Look through the data below, and copy each line that carries the word "computer".

RECORDS PROVIDED Start Marker

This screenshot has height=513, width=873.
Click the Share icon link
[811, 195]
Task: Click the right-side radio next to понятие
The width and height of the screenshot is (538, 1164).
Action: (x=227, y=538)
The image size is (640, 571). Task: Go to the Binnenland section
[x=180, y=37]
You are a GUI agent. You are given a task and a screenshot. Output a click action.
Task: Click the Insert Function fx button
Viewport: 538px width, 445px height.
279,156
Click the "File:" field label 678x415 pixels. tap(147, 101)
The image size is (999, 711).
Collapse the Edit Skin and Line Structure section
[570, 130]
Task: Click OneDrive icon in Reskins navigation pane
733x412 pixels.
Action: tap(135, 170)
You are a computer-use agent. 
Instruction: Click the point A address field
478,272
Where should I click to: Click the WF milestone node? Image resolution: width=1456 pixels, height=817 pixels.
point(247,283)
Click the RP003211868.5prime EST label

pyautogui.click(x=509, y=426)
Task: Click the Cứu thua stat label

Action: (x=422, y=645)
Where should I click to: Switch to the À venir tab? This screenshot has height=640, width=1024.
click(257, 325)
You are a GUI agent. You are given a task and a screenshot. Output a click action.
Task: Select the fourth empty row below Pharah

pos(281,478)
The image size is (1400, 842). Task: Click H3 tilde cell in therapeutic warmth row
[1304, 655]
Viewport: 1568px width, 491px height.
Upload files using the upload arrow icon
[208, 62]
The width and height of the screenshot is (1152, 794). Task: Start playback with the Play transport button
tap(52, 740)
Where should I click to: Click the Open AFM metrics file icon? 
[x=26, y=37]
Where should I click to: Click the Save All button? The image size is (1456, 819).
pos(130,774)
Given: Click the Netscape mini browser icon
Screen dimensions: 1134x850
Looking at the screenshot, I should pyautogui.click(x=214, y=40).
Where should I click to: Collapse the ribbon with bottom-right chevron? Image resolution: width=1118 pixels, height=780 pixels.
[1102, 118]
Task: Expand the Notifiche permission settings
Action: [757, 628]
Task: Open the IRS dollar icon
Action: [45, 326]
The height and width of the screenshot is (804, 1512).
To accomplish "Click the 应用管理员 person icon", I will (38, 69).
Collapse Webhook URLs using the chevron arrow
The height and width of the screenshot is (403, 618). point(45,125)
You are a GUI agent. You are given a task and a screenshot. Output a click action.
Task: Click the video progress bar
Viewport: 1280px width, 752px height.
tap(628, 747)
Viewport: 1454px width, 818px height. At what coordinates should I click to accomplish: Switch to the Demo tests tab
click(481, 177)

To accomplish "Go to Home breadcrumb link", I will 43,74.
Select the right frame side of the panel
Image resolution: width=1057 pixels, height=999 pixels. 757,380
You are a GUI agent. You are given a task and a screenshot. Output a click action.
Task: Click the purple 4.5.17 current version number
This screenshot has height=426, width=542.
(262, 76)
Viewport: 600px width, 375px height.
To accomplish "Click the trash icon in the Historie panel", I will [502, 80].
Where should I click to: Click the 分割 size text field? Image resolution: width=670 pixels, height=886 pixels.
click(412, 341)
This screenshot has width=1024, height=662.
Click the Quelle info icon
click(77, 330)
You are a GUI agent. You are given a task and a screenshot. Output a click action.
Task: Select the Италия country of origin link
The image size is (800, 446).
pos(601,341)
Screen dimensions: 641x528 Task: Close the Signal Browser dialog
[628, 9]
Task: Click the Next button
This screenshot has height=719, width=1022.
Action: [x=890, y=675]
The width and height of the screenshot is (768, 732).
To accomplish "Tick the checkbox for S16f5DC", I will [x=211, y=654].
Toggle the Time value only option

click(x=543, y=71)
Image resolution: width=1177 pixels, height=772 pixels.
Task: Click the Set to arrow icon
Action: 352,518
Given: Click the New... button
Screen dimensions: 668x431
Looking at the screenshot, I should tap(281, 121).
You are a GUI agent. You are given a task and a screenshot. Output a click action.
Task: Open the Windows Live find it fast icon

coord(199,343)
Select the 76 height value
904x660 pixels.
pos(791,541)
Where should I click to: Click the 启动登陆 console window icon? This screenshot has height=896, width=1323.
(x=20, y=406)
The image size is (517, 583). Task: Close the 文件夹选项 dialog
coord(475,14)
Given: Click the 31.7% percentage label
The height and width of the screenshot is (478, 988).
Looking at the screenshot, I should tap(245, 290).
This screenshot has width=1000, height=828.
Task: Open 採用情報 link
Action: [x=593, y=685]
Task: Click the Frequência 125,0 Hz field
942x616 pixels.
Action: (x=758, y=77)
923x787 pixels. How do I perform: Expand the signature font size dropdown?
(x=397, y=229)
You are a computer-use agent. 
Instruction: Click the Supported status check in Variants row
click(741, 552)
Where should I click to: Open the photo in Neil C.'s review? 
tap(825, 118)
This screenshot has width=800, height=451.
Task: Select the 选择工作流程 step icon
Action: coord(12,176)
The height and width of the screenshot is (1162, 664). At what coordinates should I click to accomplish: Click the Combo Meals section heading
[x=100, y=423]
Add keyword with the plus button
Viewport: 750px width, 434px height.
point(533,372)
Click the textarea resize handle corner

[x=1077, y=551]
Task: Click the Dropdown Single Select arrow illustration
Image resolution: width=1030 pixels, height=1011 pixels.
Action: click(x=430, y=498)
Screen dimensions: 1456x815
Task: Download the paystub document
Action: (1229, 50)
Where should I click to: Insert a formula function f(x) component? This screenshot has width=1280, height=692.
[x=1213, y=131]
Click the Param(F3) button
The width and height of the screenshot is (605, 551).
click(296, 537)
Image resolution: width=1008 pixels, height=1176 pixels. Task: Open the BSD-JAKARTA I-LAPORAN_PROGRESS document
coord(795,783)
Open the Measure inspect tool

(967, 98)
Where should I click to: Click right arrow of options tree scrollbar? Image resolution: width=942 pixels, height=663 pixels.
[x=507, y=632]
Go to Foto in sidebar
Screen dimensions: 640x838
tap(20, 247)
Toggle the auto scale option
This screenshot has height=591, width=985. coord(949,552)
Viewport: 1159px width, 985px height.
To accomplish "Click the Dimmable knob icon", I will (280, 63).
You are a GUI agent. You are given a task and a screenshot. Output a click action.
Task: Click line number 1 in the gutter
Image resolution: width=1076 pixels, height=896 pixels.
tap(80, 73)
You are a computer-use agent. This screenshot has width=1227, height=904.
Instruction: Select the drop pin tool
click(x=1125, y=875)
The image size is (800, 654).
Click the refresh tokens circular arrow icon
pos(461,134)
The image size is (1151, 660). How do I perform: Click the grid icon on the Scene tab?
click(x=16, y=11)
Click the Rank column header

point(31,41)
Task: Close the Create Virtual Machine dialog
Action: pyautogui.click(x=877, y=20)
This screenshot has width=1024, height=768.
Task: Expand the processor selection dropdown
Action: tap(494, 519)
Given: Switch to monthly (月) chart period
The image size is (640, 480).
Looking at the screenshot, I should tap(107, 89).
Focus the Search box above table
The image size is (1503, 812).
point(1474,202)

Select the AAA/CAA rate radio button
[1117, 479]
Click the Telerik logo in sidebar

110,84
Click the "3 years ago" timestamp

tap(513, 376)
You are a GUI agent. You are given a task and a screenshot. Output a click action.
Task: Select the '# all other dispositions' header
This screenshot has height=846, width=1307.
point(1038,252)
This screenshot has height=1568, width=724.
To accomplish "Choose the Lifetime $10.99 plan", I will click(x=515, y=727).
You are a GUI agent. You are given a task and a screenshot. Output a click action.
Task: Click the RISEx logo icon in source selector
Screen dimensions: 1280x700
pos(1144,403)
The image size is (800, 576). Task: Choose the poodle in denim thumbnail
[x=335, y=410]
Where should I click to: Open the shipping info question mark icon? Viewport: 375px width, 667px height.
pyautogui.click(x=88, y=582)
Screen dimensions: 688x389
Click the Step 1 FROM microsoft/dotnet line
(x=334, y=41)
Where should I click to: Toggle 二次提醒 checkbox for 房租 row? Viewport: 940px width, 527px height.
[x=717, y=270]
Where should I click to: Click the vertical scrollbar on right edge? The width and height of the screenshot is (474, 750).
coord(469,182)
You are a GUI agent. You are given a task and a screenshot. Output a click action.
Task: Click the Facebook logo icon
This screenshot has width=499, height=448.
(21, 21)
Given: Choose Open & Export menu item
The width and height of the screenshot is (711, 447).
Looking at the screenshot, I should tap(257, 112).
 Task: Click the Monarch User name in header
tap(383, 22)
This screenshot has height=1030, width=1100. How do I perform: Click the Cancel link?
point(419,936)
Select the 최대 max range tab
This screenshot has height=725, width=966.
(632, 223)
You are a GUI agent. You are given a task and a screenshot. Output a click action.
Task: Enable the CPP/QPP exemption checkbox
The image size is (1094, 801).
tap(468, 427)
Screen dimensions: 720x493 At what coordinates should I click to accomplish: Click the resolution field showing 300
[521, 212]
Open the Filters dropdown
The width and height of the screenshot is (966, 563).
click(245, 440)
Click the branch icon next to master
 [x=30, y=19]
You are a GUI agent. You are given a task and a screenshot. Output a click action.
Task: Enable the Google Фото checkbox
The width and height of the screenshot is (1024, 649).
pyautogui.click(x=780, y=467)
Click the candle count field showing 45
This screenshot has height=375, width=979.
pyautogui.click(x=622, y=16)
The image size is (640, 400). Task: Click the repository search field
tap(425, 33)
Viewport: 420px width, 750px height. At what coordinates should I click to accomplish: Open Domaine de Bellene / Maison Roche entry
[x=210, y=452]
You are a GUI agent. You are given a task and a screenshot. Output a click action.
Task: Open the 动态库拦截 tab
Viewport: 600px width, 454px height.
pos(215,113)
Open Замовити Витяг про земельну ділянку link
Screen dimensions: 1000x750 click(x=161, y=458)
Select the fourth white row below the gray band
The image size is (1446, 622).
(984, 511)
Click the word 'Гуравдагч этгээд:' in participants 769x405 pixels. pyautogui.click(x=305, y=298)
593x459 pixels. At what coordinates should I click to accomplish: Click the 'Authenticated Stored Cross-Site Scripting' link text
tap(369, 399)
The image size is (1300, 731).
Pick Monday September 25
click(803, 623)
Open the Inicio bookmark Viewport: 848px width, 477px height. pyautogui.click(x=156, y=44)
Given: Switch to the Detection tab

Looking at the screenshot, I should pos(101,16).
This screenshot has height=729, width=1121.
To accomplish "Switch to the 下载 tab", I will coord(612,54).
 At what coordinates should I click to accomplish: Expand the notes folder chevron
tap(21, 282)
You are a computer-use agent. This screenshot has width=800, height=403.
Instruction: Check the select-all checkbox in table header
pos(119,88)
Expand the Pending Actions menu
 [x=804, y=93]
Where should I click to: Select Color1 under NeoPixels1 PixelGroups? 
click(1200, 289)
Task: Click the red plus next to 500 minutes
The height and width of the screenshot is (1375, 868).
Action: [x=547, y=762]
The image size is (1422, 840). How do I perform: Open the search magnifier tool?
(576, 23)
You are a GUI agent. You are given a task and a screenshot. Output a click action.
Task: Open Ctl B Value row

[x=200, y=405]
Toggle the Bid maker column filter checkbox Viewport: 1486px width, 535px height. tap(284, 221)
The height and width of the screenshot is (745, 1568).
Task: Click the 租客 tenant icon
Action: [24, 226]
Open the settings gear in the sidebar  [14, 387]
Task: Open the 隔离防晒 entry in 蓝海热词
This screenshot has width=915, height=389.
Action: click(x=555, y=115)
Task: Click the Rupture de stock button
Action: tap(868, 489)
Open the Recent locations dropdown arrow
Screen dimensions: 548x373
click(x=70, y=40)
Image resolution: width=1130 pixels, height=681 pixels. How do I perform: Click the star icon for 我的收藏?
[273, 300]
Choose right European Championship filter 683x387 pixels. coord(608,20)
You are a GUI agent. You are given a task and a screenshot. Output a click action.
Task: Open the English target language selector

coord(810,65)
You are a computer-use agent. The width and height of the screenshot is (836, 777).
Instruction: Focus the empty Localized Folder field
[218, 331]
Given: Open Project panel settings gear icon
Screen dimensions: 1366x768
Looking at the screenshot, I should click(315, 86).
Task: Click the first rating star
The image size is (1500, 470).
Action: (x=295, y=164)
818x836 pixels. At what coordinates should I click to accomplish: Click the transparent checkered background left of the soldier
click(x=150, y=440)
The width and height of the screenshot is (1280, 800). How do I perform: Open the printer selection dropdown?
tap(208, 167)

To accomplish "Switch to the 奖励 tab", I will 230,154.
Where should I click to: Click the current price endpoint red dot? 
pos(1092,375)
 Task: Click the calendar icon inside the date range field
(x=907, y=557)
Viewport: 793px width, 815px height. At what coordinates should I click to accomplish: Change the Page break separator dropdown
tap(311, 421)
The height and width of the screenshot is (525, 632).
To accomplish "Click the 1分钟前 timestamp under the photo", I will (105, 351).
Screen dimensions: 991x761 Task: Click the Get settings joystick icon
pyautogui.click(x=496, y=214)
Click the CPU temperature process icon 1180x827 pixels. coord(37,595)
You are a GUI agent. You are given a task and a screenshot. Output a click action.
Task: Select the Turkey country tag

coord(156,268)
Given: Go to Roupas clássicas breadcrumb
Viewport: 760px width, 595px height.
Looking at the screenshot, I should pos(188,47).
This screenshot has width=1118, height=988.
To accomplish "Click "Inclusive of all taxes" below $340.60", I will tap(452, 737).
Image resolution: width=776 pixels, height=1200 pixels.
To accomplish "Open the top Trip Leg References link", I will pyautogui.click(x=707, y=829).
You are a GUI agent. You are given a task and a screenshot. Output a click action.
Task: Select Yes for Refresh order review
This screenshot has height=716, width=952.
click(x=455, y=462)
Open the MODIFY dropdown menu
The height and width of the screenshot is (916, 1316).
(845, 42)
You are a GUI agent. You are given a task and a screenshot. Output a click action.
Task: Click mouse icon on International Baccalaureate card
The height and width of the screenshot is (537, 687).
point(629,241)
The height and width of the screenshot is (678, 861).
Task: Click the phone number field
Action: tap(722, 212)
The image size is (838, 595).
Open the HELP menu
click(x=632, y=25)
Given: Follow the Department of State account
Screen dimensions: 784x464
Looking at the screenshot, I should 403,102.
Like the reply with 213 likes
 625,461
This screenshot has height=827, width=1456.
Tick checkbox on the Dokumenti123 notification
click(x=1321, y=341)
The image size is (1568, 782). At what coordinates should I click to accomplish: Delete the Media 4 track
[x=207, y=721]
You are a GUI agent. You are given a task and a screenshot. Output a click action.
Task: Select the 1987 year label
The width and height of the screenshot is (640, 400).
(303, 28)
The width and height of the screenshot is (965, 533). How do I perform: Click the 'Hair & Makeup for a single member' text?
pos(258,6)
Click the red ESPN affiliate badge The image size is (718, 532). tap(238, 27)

RECORDS PROVIDED End Marker

ANSWER TO THIS EXERCISE ::
You are a computer-use agent. 
You are a computer-use agent. 
You are a computer-use agent. This screenshot has width=1227, height=904.
You are a computer-use agent. This screenshot has width=800, height=403.
You are a computer-use agent. The width and height of the screenshot is (836, 777).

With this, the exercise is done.